*TASK DESCRIPTION*
Among the lines below, count those with the word "highlighted". Answer with the number only.

*SOURCE RECORDS*
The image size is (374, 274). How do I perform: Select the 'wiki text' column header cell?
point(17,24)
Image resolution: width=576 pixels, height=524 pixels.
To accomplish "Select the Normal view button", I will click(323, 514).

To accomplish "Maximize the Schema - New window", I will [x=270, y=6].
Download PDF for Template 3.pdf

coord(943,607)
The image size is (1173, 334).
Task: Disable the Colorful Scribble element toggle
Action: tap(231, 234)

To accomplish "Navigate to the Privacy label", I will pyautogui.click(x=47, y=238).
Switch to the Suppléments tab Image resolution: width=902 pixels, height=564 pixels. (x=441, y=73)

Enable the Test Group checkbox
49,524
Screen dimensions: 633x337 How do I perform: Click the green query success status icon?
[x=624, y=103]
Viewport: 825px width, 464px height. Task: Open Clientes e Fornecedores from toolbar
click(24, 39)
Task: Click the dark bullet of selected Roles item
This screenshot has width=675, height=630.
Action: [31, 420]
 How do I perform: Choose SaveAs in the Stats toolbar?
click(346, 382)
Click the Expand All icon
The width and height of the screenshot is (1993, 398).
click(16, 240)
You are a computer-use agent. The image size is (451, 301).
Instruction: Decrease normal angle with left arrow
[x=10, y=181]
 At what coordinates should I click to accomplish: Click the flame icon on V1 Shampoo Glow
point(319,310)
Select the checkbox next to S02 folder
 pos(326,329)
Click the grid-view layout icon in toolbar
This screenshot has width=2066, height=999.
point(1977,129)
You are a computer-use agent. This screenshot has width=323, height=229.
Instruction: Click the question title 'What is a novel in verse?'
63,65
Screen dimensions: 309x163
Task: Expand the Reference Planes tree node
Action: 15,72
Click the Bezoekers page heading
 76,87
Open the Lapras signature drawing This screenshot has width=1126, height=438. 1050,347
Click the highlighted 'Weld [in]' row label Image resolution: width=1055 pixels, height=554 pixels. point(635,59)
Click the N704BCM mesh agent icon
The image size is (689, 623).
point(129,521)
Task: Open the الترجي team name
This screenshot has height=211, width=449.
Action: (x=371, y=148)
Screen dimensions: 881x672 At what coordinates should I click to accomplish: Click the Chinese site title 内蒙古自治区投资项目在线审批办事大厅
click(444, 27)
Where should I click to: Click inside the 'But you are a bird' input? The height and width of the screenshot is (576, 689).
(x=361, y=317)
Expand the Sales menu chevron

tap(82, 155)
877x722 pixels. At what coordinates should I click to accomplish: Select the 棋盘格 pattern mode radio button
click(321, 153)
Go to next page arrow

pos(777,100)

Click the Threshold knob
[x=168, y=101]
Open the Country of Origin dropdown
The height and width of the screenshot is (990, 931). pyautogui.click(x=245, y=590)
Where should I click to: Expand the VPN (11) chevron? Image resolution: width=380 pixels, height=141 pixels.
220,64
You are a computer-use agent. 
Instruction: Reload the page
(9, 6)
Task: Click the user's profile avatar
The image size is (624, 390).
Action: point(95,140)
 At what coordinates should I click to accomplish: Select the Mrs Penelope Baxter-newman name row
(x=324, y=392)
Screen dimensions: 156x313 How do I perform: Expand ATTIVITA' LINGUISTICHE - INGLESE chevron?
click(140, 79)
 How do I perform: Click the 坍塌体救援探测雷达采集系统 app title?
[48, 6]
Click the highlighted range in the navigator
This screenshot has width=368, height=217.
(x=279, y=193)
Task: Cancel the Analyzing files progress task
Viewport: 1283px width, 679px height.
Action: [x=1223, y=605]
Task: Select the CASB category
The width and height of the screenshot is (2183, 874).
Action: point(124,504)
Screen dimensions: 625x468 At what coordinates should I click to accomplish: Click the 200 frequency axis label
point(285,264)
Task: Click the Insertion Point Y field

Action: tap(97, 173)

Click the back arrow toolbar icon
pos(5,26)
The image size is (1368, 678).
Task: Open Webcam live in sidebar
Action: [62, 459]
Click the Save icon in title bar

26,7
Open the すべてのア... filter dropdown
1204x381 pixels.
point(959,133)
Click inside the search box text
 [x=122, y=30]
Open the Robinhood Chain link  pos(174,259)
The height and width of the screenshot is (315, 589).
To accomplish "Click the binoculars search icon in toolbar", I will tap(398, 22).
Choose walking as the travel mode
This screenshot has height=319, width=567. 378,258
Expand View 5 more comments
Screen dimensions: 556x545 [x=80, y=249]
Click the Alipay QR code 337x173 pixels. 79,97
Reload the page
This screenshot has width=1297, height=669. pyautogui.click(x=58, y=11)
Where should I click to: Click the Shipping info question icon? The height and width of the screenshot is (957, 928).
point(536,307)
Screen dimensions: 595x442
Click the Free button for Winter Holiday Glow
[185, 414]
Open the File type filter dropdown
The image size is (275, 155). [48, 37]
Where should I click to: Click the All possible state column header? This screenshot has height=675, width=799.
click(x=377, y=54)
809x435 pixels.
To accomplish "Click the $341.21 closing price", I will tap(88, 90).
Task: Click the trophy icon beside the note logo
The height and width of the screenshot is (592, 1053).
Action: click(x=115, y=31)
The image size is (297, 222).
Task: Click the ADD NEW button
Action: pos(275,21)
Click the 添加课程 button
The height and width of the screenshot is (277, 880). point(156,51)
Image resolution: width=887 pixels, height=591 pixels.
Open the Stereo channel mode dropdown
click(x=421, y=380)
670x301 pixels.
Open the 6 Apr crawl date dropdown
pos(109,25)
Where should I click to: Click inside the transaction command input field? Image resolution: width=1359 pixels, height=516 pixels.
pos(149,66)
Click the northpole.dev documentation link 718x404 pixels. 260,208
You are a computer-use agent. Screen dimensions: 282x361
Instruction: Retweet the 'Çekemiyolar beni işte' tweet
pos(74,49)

*SOLUTION FOR THIS PROBLEM*
2